Answer

**step1** Understanding the Problem

The problem asks us to find the angle, in radians, that the front wheel turns. We are given the diameters of both the front and back wheels, and the angle that the back wheel turns.

**step2** Identifying Key Relationships

When a bike moves, both its front and back wheels travel the same linear distance along the ground. The linear distance a wheel travels is related to its radius and the angle it turns by the formula: Distance = Angle (in radians) × Radius.
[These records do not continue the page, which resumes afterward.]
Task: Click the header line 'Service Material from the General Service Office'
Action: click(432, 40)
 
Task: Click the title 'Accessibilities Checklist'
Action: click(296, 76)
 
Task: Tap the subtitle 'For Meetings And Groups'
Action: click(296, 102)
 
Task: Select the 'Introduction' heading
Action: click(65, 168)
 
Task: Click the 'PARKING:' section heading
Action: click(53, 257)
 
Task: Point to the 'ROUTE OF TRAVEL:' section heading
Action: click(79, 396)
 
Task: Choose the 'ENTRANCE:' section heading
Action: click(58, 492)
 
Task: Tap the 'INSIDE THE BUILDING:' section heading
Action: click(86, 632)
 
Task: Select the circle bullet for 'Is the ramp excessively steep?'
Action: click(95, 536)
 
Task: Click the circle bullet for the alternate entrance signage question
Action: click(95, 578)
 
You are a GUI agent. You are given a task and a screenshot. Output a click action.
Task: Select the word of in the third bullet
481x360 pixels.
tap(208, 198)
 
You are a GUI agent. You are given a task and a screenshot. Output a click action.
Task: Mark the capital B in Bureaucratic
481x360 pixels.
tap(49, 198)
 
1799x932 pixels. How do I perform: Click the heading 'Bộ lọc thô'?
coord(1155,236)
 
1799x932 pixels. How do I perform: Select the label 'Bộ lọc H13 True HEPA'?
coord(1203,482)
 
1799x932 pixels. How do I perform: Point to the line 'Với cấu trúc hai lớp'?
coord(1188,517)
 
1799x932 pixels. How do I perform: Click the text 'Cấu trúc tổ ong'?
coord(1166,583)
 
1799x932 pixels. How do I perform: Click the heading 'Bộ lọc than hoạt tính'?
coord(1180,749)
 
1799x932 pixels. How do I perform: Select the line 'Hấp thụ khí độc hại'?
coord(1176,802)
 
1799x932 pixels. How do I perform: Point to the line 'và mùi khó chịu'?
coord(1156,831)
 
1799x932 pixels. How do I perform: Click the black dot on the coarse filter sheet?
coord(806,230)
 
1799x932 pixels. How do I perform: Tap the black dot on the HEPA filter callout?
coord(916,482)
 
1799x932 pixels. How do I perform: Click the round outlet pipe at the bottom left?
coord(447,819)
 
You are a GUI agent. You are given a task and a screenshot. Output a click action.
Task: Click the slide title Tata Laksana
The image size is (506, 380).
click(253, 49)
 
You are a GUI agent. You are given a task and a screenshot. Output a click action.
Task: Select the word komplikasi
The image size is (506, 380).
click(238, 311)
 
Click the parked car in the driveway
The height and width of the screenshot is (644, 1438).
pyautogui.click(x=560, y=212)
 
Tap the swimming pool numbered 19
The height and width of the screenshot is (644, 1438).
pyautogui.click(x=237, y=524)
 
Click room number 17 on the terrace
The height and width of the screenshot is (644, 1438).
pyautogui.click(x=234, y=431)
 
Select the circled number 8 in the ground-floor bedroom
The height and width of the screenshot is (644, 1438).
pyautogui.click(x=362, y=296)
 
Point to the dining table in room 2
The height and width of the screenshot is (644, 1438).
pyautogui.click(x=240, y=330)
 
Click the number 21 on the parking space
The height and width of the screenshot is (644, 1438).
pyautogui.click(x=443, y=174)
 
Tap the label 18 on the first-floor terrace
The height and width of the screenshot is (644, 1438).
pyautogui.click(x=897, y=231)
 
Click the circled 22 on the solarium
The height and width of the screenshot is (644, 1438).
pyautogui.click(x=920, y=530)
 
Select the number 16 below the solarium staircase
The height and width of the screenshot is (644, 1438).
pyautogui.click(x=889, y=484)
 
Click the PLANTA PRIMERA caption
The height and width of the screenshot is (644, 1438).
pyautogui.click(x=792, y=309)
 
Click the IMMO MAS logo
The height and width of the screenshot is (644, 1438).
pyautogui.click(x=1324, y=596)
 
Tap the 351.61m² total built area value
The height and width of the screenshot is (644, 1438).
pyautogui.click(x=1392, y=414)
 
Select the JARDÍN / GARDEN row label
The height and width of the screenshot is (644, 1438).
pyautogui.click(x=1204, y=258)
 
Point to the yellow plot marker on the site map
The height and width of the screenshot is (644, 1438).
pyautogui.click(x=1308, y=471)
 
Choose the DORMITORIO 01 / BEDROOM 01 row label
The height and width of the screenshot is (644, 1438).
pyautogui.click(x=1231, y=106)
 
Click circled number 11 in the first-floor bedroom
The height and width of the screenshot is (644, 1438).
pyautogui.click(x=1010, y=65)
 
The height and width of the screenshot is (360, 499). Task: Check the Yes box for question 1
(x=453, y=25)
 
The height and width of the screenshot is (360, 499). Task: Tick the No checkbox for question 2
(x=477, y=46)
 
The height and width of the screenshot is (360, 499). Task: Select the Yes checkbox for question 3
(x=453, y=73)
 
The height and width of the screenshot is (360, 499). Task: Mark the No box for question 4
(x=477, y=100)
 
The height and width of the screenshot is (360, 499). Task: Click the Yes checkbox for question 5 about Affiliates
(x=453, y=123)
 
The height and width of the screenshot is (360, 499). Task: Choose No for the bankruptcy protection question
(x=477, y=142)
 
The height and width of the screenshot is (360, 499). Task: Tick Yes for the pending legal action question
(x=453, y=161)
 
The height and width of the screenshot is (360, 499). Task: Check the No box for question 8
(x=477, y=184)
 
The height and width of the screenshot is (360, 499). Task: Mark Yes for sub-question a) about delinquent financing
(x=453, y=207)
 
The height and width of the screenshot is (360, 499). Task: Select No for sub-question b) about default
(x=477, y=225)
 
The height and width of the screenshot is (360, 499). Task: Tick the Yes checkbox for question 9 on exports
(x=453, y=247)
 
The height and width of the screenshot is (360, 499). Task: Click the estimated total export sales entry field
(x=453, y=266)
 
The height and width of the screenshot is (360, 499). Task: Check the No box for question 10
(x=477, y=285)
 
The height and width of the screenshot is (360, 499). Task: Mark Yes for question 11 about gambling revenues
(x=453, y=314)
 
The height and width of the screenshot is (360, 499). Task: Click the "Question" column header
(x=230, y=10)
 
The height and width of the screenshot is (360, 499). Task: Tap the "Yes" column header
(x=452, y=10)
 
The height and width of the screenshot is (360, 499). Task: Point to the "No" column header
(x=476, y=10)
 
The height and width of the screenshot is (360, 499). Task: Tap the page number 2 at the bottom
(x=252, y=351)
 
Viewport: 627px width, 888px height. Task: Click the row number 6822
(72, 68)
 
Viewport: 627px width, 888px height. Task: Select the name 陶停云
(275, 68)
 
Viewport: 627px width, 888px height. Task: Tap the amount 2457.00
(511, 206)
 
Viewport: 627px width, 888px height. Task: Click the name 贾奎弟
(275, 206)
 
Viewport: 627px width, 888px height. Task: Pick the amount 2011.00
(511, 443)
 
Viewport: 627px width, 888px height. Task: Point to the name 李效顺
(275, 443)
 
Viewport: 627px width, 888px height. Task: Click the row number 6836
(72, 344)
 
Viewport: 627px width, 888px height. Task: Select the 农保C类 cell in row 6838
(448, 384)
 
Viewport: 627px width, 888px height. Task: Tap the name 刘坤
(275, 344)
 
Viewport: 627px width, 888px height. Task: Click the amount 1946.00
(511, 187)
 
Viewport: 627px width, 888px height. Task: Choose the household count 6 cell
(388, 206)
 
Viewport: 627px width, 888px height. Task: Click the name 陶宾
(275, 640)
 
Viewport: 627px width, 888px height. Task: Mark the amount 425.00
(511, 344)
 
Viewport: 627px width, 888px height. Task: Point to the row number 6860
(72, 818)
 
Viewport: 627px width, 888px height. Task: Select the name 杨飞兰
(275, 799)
**step3** Calculating the Radii of the Wheels

The diameter of the front wheel is $$40$$ centimeters. The radius is half of the diameter.
Radius of front wheel = $$40$$ centimeters $$ \div 2 = 20$$ centimeters.
The diameter of the back wheel is $$60$$ centimeters. The radius is half of the diameter.
Radius of back wheel = $$60$$ centimeters $$ \div 2 = 30$$ centimeters.

**step4** Calculating the Distance Traveled by the Back Wheel

The back wheel turns through $$8$$ radians.
Using the formula Distance = Angle × Radius, we can find the linear distance the back wheel travels.
Distance traveled by back wheel = $$8$$ radians $$ \times 30$$ centimeters.
Distance traveled by back wheel = $$240$$ centimeters.

**step5** Determining the Distance Traveled by the Front Wheel

Since both wheels travel the same linear distance, the front wheel also travels $$240$$ centimeters.

**step6** Calculating the Angle Turned by the Front Wheel

Now we know the distance traveled by the front wheel ($$240$$ centimeters) and its radius ($$20$$ centimeters). We can use the formula Distance = Angle × Radius to find the angle the front wheel turns.
Angle of front wheel = Distance traveled by front wheel $$ \div $$ Radius of front wheel.
Angle of front wheel = $$240$$ centimeters $$ \div 20$$ centimeters.
Angle of front wheel = $$12$$ radians.